Food rationing has returned to the US for the first time since World War II. Along with the ongoing bet of which will reach $5/gallon first — gas or milk (I say gas)– this is one of an emerging list of symptoms that the idea of exponential growth of the economy and people on a finite planet is fundamentally flawed.
Exponential growth with its cute euphemism of the magic of compound interest, procreation, consumption, etc. can be incredibly destructive of whatever the system is growing into e.g. cancer into the human body. For instance, the cancer is likely doing fine until the host dies.
Now I have been expecting this but I was not expecting it this soon in the US. Lack of food is a fact of life for two billion people on the planet. Incidentally, for those who stopped counting world population numbers when they left school, there are now 6.7 billion people on the planet or 700 million more than 8 years ago, 2200 million more than when I was born, and twice as many as when my parents were born. Getting crowded yet?
It is possibly just a temporal fluke (currently) and eventually prices will adjust. Also the story may have been blown out of proportion. In my opinion now is not the time to go out and hoard bags of rice, but feel free to do whatever you like.
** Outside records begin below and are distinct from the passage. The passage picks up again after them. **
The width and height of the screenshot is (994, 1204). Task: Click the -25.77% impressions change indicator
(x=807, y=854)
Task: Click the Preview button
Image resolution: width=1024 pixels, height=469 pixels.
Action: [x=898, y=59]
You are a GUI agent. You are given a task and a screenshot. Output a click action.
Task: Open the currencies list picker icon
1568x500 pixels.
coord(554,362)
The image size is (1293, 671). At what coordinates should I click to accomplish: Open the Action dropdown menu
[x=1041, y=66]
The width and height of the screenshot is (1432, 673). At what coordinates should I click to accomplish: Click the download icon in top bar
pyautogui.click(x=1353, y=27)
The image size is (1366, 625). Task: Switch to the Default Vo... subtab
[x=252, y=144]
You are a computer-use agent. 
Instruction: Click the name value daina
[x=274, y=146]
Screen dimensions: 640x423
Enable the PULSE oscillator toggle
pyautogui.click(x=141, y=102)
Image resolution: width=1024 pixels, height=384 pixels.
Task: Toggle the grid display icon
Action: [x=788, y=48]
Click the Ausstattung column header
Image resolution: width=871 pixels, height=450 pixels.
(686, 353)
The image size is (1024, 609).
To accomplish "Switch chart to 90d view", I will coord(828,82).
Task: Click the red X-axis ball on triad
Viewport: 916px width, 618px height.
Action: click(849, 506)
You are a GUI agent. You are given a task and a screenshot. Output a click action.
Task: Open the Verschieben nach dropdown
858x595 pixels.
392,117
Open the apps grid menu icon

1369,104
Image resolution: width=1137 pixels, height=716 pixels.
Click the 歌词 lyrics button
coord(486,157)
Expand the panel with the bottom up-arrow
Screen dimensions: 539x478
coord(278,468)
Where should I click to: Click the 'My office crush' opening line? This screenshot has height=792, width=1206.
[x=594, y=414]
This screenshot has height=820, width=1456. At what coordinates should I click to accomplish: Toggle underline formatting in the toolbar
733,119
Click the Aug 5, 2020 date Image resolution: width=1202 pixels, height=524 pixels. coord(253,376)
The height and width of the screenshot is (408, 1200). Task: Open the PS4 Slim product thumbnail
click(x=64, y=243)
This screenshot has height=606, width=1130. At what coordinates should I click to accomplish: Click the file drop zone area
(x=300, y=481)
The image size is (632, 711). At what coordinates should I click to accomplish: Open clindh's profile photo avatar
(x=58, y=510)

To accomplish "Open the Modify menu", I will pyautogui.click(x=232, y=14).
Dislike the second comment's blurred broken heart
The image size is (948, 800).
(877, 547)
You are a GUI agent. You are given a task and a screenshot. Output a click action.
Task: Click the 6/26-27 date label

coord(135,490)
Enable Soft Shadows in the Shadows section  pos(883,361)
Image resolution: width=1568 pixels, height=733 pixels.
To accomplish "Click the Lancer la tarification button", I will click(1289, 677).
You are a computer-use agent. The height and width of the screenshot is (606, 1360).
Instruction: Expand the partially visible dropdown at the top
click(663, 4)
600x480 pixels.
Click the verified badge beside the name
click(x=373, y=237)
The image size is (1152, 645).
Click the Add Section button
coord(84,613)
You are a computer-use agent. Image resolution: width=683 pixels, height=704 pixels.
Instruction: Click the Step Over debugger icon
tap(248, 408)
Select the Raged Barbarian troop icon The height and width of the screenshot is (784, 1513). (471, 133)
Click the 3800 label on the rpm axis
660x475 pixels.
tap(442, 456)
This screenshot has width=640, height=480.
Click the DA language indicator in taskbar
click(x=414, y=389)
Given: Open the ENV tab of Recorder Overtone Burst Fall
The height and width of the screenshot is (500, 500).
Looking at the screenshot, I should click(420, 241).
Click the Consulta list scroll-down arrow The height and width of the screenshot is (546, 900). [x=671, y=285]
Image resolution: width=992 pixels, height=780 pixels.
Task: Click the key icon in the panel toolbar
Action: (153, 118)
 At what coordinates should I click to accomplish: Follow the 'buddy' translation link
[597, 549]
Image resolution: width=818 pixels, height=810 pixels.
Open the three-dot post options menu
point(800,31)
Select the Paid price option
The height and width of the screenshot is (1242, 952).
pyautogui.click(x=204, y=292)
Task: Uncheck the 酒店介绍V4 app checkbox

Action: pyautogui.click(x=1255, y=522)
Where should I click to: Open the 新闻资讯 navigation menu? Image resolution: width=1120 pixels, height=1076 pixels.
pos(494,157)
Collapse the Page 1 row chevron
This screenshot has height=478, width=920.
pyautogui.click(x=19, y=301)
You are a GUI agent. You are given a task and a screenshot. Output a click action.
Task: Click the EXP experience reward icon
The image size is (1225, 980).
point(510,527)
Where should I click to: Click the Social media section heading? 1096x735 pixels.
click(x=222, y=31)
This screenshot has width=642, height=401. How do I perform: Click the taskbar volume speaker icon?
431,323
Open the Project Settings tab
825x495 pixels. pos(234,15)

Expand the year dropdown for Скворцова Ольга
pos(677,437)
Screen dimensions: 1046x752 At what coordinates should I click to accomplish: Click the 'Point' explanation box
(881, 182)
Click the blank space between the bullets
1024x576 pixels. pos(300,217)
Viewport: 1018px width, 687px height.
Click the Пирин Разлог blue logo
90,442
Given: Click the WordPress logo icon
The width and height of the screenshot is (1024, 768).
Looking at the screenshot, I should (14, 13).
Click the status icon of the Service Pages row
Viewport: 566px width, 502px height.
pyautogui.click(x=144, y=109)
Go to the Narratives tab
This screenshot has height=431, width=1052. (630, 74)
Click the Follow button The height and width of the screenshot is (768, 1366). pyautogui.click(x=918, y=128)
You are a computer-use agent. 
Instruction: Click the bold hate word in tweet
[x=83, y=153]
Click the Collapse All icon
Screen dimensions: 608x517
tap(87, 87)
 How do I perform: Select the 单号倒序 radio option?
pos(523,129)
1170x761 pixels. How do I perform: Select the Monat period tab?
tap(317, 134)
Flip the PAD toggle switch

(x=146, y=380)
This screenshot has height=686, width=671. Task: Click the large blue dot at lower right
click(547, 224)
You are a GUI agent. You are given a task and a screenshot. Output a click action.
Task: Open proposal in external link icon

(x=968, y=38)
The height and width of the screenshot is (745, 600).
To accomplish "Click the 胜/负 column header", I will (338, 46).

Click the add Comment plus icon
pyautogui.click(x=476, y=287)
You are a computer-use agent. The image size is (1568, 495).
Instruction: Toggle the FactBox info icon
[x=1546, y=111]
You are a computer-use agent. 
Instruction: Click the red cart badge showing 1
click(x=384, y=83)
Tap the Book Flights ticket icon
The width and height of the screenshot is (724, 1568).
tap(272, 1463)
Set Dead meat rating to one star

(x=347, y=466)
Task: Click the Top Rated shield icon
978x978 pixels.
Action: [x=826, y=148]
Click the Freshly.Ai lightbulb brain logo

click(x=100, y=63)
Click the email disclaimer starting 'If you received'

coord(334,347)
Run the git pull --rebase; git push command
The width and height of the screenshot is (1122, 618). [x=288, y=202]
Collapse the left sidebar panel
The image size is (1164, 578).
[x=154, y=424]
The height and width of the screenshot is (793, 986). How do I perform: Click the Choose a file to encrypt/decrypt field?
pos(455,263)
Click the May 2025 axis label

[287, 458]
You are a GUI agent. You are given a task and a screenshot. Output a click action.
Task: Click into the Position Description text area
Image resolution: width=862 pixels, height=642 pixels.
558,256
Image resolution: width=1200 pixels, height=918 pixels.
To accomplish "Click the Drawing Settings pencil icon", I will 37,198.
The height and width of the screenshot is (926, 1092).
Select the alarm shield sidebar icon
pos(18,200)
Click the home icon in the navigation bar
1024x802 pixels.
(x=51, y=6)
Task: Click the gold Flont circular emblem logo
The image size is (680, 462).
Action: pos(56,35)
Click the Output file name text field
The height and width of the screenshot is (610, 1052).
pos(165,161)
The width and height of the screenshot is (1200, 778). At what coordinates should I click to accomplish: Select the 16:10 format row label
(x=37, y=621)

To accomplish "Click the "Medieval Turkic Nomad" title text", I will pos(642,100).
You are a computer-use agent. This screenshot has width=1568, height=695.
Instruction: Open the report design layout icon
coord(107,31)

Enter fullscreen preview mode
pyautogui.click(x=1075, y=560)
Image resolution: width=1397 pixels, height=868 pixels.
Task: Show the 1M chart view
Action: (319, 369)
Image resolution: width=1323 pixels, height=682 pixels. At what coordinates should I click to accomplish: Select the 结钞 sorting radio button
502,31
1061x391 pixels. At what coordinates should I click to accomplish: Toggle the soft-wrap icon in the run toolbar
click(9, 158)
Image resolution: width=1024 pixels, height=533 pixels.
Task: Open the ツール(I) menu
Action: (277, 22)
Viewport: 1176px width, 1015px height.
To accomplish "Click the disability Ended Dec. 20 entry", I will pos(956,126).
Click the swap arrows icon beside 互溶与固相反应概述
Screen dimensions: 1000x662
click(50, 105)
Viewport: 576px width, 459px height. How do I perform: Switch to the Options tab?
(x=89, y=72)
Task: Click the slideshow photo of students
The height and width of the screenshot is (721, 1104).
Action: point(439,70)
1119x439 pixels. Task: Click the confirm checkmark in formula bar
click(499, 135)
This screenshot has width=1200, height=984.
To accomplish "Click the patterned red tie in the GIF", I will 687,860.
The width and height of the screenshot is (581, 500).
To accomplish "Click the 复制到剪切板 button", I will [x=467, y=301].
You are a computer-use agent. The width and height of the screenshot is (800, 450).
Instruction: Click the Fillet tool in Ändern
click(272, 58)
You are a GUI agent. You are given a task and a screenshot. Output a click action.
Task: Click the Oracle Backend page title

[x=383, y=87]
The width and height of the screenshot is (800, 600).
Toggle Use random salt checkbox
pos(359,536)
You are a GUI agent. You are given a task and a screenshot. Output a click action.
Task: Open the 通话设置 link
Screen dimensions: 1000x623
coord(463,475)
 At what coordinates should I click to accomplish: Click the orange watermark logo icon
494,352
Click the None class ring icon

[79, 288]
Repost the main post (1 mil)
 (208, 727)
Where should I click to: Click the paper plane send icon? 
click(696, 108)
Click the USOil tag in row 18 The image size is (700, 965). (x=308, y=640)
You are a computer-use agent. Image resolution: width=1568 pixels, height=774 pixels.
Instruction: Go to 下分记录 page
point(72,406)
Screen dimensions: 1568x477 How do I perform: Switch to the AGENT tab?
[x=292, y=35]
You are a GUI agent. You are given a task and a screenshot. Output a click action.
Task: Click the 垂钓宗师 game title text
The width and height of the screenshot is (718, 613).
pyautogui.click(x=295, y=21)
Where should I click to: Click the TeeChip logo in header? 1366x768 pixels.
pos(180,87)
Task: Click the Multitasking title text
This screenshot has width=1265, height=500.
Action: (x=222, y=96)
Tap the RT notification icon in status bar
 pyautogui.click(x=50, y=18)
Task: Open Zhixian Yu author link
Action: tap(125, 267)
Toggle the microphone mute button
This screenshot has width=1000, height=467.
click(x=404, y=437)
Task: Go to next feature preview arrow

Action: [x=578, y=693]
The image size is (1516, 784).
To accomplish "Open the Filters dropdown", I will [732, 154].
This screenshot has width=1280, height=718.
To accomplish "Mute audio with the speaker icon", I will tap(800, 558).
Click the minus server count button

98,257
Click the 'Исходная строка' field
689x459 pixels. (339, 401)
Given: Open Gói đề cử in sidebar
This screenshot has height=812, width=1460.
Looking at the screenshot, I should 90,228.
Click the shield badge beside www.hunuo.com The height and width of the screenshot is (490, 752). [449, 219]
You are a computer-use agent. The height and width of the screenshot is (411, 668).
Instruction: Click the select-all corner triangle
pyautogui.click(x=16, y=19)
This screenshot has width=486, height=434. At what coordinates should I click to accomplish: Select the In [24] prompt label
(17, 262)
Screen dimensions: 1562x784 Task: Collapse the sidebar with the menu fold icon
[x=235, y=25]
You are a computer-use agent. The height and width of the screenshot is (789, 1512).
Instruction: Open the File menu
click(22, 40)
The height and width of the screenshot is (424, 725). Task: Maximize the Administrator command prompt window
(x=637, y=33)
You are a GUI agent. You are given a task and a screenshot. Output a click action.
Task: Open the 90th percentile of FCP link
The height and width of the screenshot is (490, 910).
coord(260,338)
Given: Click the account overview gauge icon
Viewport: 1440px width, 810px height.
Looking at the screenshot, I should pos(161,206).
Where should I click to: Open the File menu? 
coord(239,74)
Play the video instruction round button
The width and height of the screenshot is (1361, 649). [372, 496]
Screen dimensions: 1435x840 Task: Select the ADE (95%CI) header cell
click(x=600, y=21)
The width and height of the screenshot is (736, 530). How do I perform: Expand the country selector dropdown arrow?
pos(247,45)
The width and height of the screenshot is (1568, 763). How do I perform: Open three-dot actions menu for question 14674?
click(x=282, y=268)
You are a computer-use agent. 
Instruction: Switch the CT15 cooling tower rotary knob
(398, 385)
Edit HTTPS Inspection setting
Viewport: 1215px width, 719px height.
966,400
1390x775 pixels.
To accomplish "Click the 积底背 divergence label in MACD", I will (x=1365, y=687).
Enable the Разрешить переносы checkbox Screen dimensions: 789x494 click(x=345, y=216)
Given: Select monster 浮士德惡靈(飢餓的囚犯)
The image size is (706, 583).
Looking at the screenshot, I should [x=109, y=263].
There are some things to keep in mind though. The government is actively subsidizing the in my opinion inane idea of putting food in the gas tank (ethanol). This is causing a food shortage in its own (the tortilla crisis). Furthermore it takes 15-20g of plant protein (and ungodly amounts of water) to make 1g of meat protein. This means that the price is meat is highly leveraged. However, just like oil is not the main limiting factor on the economy yet, fodder might not be the limiting factor yet on beef price. There’s also labor, land, taxes, etc. Nevertheless, this is a good time to start thinking about the kinds of foods it will be economically possible to eat when the population count hits 9 billion within the next 40 years especially given the increased competition with 2+ increasingly affluent people from Chindia.
I suggest doing what we do. Instead of making meat the main part of the meal, turn it into a condiment or perhaps leave it out altogether. Similarly, drop the milk. Finally, learn what grows locally and when it is in season and cook with those ingredients. This way one can adapt one’s current diet to something which is probably more healthy but more importantly corresponds to the future food situation. In addition learning to cook is a process that takes time, so if your diet is hopelessly American, start easy by perhaps learning how to bake a cookie without using premixed store bought powder. Try making your own sauce. Then go on and try meat free days and then meat free weeks. After that start learning about what is grown locally and cook more with those ingredients and less with imported ingredients. Finally, cook more with what’s locally in season rather than ingredients that have to be flown in. At this point food rationing should not incur major hardships.